One of the main aspects of Agile is the iterative approach. This means that building software should be done in completely testable chunks.
Working software is also a key aspect of agile. Why?
Because working software presented to a user will allow for quality feedback. Sure, reading a requirements document is important. But getting to test actual software is preferable. So our testable chunks are actually working parts of the whole program.
Customer collaboration means face to face meetings where you can really get a feel for what the customers problem is. This is how you’ll be able to get an equally accurate feel for what the solution will be.
Responding To Change
Also, even though requirements documentation is necessary, it should not be set in stone. Responding to change is crucial.
Customer needs change. Collaborating could reveal mistakes made in implementation. We must be open minded enough to change plans and deliver the right product.
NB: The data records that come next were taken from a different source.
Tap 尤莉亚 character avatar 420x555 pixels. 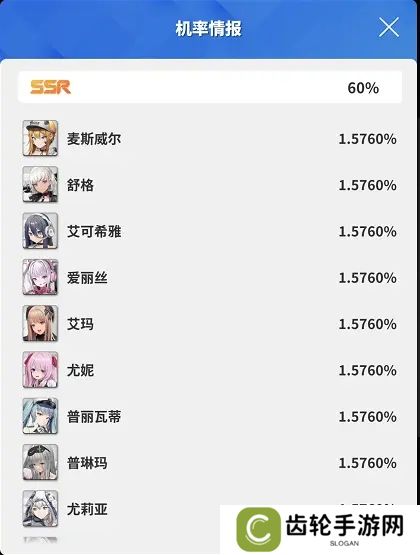point(40,509)
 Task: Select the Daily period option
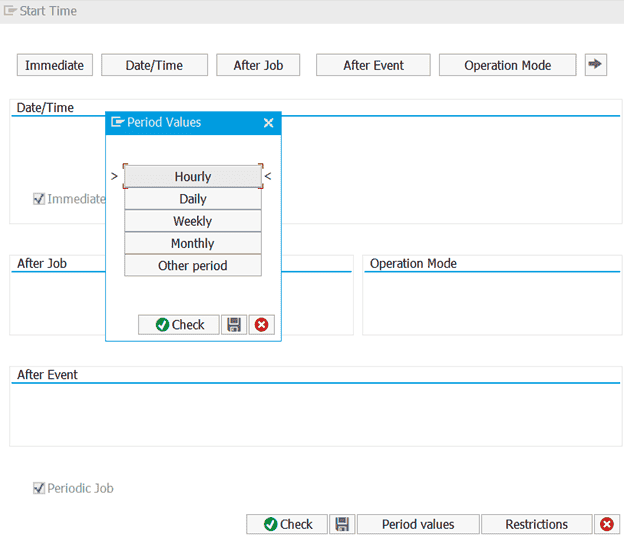click(193, 199)
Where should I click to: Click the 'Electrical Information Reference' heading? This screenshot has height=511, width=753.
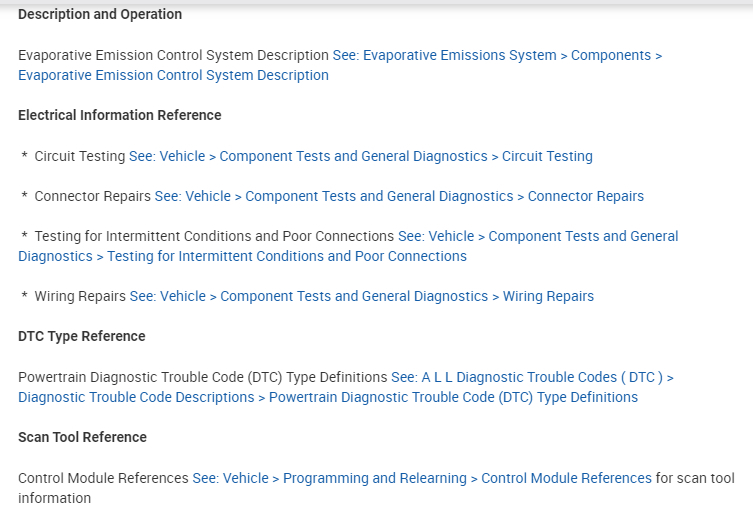(120, 115)
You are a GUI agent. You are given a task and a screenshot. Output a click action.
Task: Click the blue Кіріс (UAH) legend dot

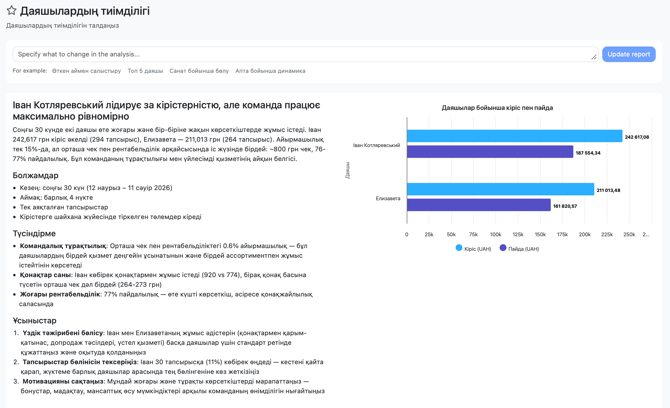459,248
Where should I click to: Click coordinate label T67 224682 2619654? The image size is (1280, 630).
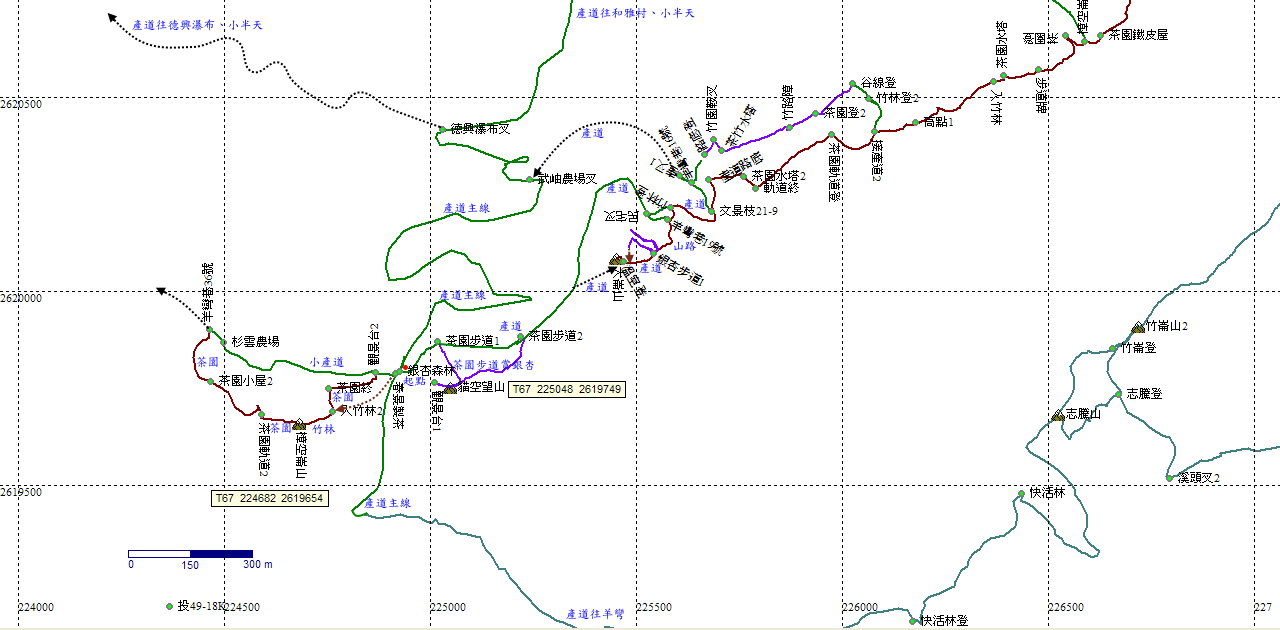[270, 498]
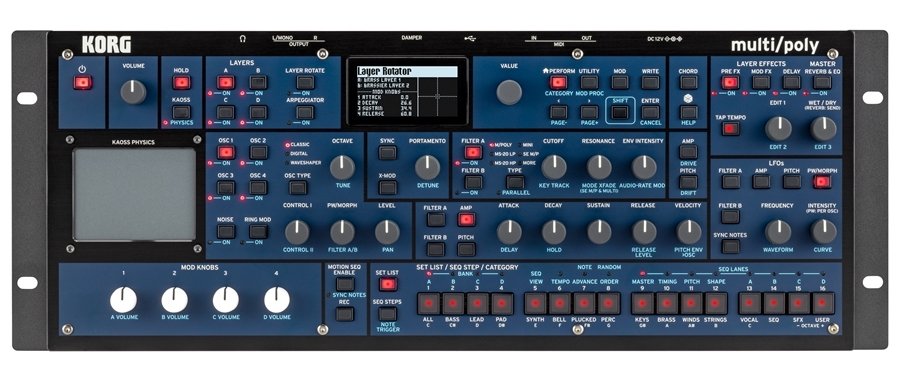Toggle the ARPEGGIATOR on
The height and width of the screenshot is (367, 898).
305,112
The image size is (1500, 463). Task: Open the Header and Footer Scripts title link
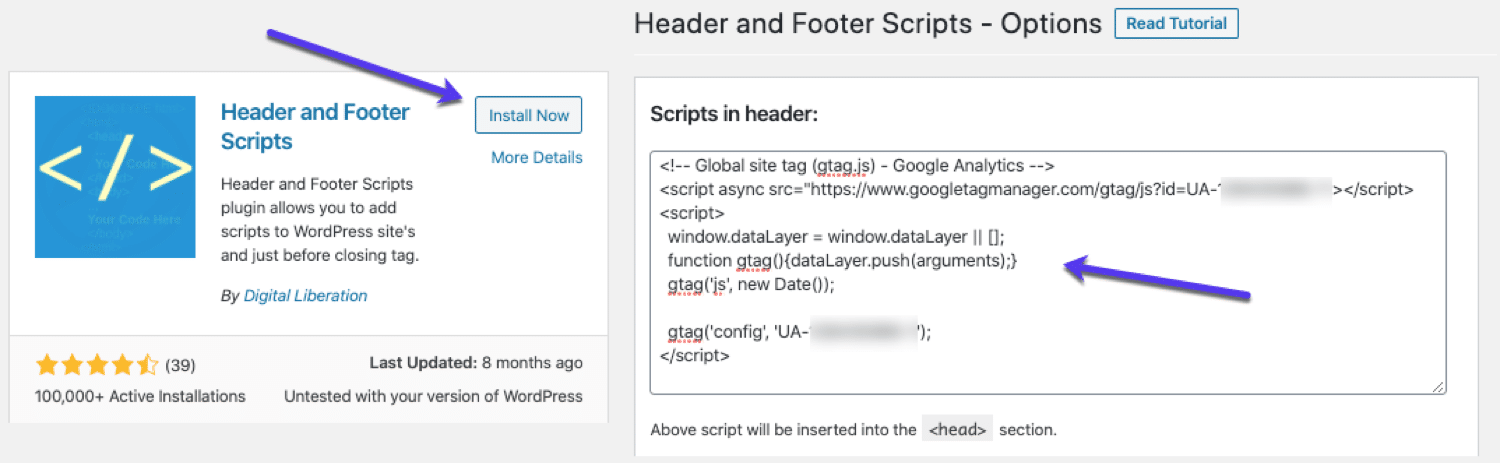pyautogui.click(x=315, y=126)
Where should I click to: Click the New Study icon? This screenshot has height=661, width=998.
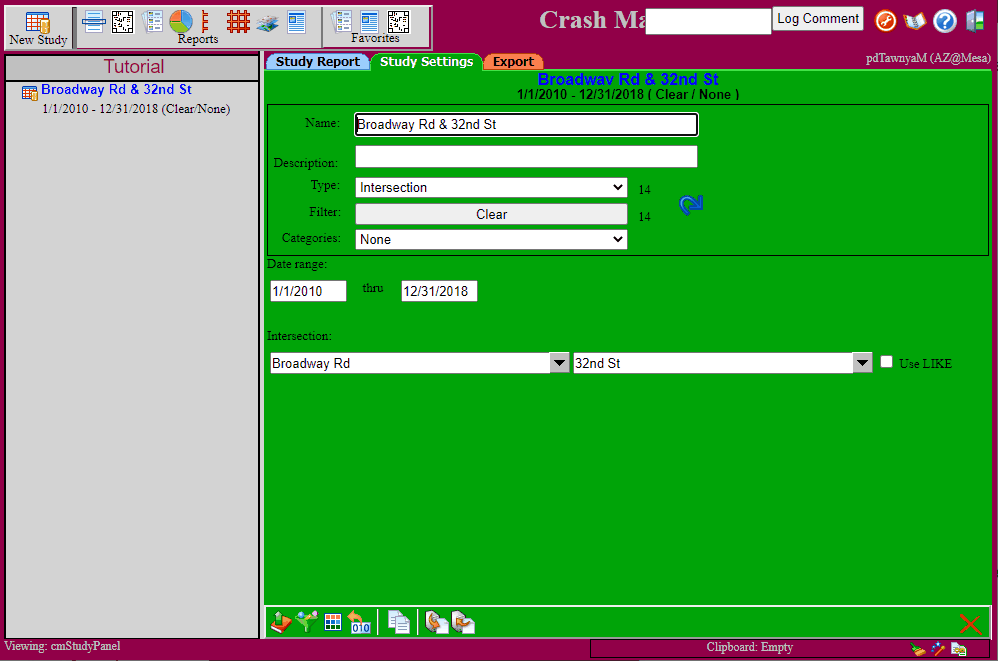(38, 27)
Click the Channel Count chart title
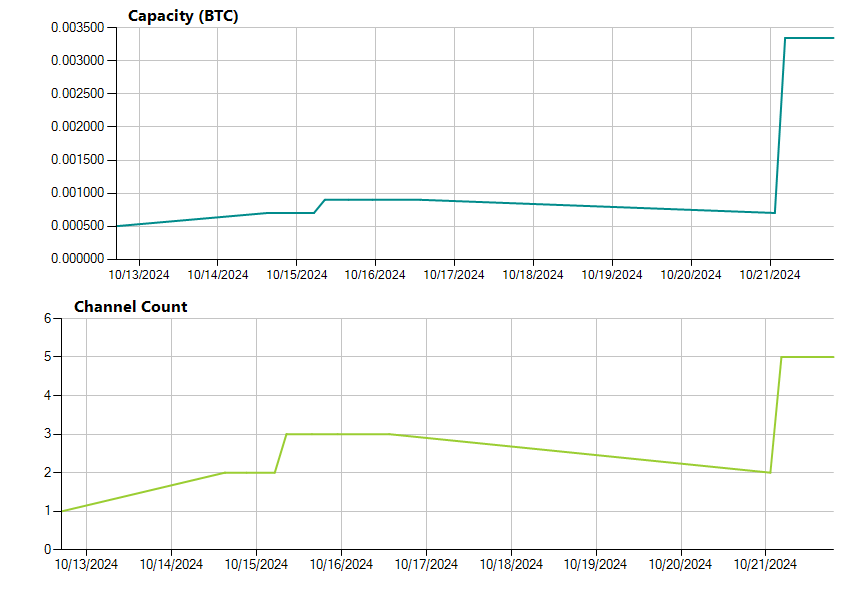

Waterfall Software Development
In the past software was built as whole and all at once. This would usually end up taking a very long time. And unfortunately, after all this time and effort was spent, there was no guarantee that the software was done right.
You see, since the customers did not get a chance to see the software until it was done. So, they couldn’t tell the developers if they were on the right track.
What ended up happening, is that the developers fell short of customer expectations. This is not the development teams fault. It just happens because throughout the process there were no checkpoints.
So, instead of spending months or years building software that is not idea. Agile aims to bring customers or customer representatives into the process.
Customer or stakeholder input becomes an integral part of building software. Let’s call these small parts of software features
To make this work, it’s critical to have a much shorter iterative process.
Shortening the iterative process means the software functionality must be decomposed. Breaking software down into features is a key part of this process.
The ability to select the right sized features and then decompose them further is essential.
The ability to select the right sized features and then decompose them further is key. Let’s call these smaller parts of a feature: User Stories.
User Stories are the parts of features that software developers build one by one. They are the basic building blocks. to get a better idea of how this works, let’s take a look at an example.
Say for example you want to build an email program. One for the first features you’ll want to have is the ability to log into the system.
Next, we want to break this feature down into User Stories. We could start by saying that we need to create a Web based user interface that has an input box for a user name and for a password.
So, the first User Story is for a web designer to create a simple web page that has the company logo and the input boxes.
Another User Story is for a database table to be created to store usernames and passwords.
These 2 stories are different in that they can be said to have different customers.
The user login page story can be seen and evaluated by an actual customer. The database story however, is best evaluated by someone like a software architect.
Regardless, both stories can be developed in a short time span. Let’s say 2 weeks for example. Then, the stakeholders can evaluate the outcomes and determine if any changes need to be made.
This is the beauty of the Agile process. Feedback is given as the product is developed. This is what helps ensure that the right software is created.